McClusky participated in the First Year Student Outreach Program (FYSOP), a weeklong volunteer opportunity for incoming students, and stood atop the Umoja table at Splash to welcome freshmen to the group. He later became president of Umoja, BU’s Black Student Union.
Posse scholars came to BU knowing they would be in the minority, but they also knew that they were special; the group met with President Robert A. Brown, and Dean of Students Kenneth Elmore (SED’87) came to know them all by name. Still, they say, they never acted like an exclusive clique. They joined Greek life, student clubs, and intramural sports teams, studied abroad in Italy and Mexico, and joined national associations within their fields. They quickly learned how to walk faster, navigate the T, and study for classes that challenged them as they had never been challenged before.
Posse mentor Jeffrey Allen, a School of Management assistant professor of information systems, points out that the scholars also brought to BU something that was in relatively short supply.
“Anybody who walks our campus and opens their eyes can clearly see that we have a lack of black and Latino students,” says Allen. “We’ve struggled for many years, and I think that we’re bringing on board a group of minority students who are really focused on academics, largely from a leadership perspective.”
Allen, the scholars say, has been a major part of their success here—a constant mentor and friend. Students met with him regularly their first two years, visited his office, met his family, emailed, and called him on his cell and home phone numbers at all hours.
“You get to know the students in a fairly close manner,” he says. “It’s almost like being a surrogate parent.” He describes his job as “an Oprah moment for the full-time frame,” and he plans to attend each of their convocation ceremonies and slap them a solid high five after they cross the stage.

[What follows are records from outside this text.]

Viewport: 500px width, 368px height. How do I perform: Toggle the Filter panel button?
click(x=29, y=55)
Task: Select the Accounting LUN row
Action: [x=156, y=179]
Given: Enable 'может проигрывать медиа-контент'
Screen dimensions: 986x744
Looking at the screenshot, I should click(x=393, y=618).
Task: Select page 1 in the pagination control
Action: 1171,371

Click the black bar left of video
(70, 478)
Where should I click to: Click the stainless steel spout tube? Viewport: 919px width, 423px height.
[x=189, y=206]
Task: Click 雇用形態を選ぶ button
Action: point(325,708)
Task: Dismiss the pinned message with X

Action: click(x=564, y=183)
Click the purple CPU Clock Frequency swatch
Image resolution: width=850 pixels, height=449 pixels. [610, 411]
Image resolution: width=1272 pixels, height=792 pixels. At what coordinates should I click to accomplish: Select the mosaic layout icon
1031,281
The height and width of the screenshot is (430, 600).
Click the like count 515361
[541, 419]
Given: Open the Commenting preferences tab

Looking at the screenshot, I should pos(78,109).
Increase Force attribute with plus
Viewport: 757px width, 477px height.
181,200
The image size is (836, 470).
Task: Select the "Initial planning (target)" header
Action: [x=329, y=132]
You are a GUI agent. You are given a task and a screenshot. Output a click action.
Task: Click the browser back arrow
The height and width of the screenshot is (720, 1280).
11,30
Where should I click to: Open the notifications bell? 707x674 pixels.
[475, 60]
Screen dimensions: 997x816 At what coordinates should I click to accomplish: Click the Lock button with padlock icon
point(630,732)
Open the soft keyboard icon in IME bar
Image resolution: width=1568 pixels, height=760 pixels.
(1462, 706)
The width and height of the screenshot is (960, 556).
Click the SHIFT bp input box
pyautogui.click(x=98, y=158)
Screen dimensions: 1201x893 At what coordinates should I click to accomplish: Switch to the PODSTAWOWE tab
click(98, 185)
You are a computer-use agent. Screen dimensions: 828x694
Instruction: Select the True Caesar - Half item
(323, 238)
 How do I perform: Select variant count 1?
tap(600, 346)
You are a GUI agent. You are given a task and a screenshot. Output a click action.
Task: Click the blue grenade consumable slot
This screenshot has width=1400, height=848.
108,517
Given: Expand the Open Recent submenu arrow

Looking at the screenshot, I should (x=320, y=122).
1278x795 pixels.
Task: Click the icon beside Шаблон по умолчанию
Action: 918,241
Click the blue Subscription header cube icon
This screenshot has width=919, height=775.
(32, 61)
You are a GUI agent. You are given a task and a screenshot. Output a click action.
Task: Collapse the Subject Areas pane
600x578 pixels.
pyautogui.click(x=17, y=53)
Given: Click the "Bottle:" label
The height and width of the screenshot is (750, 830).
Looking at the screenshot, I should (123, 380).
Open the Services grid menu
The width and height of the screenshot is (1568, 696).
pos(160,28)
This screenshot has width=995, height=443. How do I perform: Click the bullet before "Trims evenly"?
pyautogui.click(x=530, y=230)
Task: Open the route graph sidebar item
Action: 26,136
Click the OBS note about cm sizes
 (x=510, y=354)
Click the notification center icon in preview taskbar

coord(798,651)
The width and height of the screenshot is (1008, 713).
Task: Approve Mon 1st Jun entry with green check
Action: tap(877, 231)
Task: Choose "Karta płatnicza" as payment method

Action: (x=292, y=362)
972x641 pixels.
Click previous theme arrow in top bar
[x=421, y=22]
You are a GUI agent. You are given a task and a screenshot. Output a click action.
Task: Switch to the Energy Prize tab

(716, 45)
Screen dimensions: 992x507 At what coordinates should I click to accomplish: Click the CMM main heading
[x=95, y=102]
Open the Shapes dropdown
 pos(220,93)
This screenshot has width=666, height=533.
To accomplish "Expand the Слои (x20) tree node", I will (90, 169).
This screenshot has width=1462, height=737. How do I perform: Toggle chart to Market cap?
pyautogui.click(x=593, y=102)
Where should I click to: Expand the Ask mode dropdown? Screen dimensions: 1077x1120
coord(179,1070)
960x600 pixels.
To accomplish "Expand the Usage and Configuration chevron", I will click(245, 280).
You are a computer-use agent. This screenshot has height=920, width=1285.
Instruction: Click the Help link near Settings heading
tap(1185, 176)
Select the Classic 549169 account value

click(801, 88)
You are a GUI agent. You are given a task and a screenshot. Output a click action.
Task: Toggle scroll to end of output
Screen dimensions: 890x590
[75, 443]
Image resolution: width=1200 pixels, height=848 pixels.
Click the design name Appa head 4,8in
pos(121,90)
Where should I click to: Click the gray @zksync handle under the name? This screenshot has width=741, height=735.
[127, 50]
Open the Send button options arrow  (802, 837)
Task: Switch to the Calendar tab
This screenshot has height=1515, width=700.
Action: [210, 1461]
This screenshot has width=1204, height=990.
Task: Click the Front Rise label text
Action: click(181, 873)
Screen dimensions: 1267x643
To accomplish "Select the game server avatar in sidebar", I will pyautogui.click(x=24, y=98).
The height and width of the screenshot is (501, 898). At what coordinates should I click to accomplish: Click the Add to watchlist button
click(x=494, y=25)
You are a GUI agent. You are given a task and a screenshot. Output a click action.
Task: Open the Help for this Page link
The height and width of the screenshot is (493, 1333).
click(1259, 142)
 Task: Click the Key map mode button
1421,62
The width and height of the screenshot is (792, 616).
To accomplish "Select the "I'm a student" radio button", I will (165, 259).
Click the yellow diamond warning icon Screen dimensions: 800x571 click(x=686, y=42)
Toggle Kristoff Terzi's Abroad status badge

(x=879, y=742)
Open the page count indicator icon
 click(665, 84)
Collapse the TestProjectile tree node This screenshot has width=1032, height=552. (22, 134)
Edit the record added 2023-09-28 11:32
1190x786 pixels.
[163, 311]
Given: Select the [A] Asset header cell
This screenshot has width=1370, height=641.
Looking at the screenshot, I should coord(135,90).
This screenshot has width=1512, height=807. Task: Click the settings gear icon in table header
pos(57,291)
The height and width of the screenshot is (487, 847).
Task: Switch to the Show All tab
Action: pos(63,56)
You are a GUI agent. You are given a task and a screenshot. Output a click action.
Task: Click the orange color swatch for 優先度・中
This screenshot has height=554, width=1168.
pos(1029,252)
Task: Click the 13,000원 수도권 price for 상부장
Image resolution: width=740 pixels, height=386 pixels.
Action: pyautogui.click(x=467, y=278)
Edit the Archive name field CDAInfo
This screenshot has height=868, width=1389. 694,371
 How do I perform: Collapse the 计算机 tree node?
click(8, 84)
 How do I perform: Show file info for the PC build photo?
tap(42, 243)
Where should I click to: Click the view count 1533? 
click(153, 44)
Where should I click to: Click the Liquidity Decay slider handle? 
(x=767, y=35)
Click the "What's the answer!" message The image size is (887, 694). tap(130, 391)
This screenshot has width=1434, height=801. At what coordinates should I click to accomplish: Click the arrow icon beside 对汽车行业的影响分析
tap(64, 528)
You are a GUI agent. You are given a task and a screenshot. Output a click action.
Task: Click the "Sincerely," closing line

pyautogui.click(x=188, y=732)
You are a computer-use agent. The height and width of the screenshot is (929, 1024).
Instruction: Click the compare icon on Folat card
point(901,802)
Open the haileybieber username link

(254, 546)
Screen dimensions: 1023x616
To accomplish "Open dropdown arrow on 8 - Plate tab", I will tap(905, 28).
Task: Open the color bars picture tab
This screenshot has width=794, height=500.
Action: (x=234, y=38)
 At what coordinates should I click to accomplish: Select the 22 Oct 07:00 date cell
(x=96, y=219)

As to life after BU, most Posse scholars have a plan, as well as a dream. McClusky hopes to someday represent Georgia’s fifth district in Congress. Adedokun will pursue a doctorate in pharmaceutical engineering to fight to find a cure for brain and neurodegenerative diseases like Alzheimer’s and Parkinson’s. Cain wants to work for an advertising firm like Hill Holiday. And graphic designer Reuben Buchanan (CFA’12) will continue to develop his clothing line, Scarecrow Apparel.
Palacios says she will miss them all. Meanwhile, she Skypes her daughter, calls every day, and visits her at her parents’ place whenever she can.
“I just couldn’t give up on the idea of going to school,” Palacios says. “I had to do something for me and Natalie for our future.”